Wobec Jakuba Tabisza, członka zarządu piłkarskiego związku, prokuratura zastosowała poręczenie majątkowe - pół miliona złotych, dozór policyjny i zakaz opuszczania kraju. Zawieszono go też w czynnościach służbowych. Były sekretarz generalny PZPN Maciej Sawicki ma zapłacić kaucję w wysokości 250 tysięcy złotych. Prokuratura postawiła im zarzuty wyrządzenia szkody PZPN-owi w kwocie ponad miliona złotych. 

Tabisz usłyszał też zarzut prania pieniędzy.
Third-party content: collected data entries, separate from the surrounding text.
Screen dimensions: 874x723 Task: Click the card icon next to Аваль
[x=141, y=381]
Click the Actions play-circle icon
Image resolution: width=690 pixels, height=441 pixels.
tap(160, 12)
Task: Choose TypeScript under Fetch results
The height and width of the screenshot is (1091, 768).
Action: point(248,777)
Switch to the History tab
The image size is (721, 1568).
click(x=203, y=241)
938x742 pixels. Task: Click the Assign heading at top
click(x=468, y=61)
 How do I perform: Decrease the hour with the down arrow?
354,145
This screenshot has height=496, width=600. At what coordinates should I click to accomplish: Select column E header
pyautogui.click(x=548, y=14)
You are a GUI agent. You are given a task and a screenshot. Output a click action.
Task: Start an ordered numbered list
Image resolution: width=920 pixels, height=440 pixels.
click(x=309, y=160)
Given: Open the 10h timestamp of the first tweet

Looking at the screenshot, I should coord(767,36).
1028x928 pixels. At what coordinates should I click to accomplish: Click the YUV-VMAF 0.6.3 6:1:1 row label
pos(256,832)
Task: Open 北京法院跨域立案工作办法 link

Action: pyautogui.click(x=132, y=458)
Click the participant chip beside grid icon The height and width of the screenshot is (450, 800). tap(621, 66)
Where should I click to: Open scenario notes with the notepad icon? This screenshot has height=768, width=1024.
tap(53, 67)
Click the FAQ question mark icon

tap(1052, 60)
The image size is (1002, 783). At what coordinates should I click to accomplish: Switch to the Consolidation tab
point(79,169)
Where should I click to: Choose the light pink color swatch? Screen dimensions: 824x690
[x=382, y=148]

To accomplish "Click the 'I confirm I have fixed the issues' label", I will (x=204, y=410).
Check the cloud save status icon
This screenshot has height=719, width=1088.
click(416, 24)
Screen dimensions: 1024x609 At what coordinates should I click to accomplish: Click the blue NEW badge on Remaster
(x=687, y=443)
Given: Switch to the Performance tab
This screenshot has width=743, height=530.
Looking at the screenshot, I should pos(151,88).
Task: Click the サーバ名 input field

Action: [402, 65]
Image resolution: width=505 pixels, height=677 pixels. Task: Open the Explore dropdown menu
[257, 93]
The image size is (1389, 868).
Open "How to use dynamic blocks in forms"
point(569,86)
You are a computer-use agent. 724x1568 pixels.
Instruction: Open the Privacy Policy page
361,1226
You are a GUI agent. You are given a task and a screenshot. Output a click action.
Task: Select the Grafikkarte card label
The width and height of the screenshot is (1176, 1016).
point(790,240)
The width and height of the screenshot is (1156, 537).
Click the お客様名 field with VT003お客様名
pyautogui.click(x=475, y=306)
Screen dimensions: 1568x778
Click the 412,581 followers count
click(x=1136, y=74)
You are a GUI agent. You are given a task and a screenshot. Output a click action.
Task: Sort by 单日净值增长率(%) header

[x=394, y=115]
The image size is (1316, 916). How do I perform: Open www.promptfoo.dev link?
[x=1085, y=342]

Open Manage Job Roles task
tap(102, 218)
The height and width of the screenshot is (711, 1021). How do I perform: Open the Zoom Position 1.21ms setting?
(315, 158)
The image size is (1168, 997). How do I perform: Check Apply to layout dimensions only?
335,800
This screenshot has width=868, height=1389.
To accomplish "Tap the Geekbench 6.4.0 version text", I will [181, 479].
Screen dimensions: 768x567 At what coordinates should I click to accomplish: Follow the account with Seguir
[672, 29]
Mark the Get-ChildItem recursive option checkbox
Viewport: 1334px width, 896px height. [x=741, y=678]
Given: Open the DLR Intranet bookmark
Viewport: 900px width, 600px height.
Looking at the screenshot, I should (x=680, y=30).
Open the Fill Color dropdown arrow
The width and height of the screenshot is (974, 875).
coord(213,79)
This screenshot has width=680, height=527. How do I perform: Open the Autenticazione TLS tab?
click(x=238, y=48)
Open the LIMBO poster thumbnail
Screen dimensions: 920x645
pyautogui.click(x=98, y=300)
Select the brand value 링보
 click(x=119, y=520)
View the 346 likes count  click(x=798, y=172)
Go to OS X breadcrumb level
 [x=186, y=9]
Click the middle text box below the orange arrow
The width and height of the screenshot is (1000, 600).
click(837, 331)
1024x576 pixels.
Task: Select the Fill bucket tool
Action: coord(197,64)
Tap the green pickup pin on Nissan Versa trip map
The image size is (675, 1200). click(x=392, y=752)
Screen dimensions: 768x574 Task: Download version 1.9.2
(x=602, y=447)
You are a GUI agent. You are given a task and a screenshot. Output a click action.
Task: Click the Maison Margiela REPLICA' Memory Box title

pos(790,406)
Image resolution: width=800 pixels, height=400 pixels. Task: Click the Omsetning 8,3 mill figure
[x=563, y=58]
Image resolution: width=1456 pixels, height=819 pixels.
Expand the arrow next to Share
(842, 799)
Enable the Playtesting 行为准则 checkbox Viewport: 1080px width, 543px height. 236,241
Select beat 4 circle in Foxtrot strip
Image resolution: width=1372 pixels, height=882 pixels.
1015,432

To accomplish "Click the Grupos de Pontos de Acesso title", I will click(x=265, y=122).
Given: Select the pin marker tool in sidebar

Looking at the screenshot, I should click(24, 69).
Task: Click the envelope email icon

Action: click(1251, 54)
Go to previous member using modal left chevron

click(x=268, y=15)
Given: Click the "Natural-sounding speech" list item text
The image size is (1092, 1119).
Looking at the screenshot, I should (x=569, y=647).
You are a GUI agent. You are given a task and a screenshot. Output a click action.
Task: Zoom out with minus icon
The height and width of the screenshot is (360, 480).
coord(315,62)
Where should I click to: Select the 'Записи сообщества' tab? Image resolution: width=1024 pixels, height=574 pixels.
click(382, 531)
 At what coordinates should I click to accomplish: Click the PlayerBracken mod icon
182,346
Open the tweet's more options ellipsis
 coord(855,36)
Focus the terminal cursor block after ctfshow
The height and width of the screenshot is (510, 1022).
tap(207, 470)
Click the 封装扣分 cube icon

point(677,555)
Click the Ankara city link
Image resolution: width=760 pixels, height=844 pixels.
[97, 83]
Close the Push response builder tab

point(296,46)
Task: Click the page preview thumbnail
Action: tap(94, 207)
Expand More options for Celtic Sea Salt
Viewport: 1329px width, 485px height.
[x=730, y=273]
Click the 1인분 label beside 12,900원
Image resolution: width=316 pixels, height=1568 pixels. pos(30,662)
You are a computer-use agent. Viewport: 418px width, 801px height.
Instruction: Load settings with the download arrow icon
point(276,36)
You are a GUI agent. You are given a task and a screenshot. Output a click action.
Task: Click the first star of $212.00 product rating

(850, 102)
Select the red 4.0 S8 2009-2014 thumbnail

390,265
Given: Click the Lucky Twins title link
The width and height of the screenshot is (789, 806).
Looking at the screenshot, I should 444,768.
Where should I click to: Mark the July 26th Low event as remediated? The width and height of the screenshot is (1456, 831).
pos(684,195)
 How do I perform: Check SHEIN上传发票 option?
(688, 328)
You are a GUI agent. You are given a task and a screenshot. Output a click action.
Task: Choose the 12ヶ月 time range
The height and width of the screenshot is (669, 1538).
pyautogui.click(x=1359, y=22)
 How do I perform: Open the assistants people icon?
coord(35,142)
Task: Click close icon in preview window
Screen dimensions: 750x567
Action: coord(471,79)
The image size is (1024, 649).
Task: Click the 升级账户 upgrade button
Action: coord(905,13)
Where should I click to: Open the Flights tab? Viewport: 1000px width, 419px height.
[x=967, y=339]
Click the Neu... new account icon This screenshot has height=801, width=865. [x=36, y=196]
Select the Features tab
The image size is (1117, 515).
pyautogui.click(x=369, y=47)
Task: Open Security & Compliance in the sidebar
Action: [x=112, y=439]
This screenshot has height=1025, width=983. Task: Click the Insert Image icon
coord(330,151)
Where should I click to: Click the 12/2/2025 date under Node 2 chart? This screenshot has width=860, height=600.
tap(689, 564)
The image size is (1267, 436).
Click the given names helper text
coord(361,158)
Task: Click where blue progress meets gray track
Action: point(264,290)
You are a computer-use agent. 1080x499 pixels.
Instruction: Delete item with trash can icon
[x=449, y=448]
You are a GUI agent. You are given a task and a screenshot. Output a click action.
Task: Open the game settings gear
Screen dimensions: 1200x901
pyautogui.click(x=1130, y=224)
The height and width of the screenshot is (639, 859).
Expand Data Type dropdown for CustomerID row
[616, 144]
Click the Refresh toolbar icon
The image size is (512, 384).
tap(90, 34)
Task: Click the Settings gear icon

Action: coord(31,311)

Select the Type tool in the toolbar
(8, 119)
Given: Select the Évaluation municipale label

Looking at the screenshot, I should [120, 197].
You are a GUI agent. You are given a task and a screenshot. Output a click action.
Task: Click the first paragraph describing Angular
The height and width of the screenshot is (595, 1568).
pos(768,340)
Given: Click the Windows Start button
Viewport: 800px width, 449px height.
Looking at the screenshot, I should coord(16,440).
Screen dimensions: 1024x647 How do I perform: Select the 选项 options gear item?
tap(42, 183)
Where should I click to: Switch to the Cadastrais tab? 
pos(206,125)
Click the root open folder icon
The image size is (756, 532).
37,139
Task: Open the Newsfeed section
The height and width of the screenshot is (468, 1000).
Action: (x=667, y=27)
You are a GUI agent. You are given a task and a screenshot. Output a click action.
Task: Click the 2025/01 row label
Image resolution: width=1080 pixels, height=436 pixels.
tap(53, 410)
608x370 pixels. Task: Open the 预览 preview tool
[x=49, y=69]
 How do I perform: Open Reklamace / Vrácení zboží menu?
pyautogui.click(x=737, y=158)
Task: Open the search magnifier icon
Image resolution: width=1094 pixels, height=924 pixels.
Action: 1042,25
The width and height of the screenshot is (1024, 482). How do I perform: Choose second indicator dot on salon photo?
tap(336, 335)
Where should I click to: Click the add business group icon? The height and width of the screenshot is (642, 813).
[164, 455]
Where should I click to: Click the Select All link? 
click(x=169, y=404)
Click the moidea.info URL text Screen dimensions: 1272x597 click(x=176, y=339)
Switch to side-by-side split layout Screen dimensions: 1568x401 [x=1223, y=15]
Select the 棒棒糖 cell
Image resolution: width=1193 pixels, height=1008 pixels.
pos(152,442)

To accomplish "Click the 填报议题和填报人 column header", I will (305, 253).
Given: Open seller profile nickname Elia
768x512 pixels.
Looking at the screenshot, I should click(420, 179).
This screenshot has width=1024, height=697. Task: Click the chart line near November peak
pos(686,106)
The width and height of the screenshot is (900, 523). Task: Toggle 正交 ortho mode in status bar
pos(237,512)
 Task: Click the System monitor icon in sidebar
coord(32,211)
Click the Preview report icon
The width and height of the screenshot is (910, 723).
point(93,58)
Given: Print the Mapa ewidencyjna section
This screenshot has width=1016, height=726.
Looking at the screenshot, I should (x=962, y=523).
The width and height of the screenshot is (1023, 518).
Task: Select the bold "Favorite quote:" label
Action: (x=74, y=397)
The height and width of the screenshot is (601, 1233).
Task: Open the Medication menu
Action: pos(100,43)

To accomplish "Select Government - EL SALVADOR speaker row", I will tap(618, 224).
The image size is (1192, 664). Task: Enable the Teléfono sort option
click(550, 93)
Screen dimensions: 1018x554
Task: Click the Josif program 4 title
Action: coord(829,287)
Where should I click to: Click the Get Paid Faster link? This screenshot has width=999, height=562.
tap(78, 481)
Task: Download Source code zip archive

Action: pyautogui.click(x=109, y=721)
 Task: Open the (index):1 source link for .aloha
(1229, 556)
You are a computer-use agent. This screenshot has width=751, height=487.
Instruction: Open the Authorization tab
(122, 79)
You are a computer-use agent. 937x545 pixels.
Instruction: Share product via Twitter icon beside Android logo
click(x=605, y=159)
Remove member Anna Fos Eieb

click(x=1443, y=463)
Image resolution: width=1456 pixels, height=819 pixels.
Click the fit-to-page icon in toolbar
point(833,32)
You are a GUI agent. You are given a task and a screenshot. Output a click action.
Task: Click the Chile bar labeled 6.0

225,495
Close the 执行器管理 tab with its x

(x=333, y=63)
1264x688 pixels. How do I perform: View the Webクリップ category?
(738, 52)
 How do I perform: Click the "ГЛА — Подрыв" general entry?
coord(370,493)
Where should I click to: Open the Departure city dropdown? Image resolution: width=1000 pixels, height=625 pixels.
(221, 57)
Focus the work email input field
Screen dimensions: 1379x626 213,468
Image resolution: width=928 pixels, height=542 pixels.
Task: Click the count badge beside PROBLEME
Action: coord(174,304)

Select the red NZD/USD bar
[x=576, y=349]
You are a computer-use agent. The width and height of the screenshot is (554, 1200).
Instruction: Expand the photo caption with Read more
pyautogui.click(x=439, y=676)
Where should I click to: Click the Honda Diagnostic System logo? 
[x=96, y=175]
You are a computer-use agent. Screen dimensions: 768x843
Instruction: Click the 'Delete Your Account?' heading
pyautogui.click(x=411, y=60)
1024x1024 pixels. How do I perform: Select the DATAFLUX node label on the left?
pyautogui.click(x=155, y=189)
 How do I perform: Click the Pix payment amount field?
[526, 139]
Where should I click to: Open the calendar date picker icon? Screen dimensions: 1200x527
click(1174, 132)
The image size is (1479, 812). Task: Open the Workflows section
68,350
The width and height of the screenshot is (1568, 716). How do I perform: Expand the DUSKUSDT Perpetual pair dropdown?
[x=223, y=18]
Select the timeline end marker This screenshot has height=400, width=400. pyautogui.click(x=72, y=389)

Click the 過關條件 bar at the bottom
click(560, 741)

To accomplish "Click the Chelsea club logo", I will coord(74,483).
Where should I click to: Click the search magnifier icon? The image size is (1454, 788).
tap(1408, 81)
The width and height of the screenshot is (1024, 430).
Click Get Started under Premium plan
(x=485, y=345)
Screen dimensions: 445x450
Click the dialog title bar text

Gabriela M. usłyszała łącznie 4 zarzuty, w tym składania fałszywych zeznań, niezłożenia w terminie sprawozdań finansowych i niegospodarności. Iwonie T. prokurator przedstawił zarzut prania pieniędzy. Oskarżonym grozi nawet 10 lat więzienia.

Fikcyjne porozumienie?

Śledczy twierdzą, że podejrzani wyprowadzili pieniądze z PZPN, przez zawarcie fikcyjnego porozumienia, które miało uzasadniać wypłatę spółce OSTTAIR prowizji od umowy sponsorskiej. Te pieniądze miały być za negocjowanie umowy między związkiem, a jednym ze sponsorów. Firma OSTTAIR faktycznie była kontrolowana przez członka zarządu PZPN Jakuba Tabisza.

W toku śledztwa okazało się, że usługi przez tę spółkę nigdy nie były świadczone, a porozumienie tej sprawie ze związkiem antydatowano. Prokuratura twierdzi, że pieniądze w ten sposób uzyskane były przeznaczone m.in. na zakup ekskluzywnych mebli dla Tabisza. Prokuratura nie wystąpiła o areszt wobec żadnego z czworga podejrzanych.

Po zatrzymaniach PZPN wydał oświadczenie, w którym zapewnił, że z należytą powagą podchodzi do doniesień medialnych dotyczących zatrzymania swego członka zarządu. Jednocześnie zapewnił, że "deklaruje pełną gotowość współpracy z właściwymi służbami w celu jak najszybszego wyjaśnienia sprawy".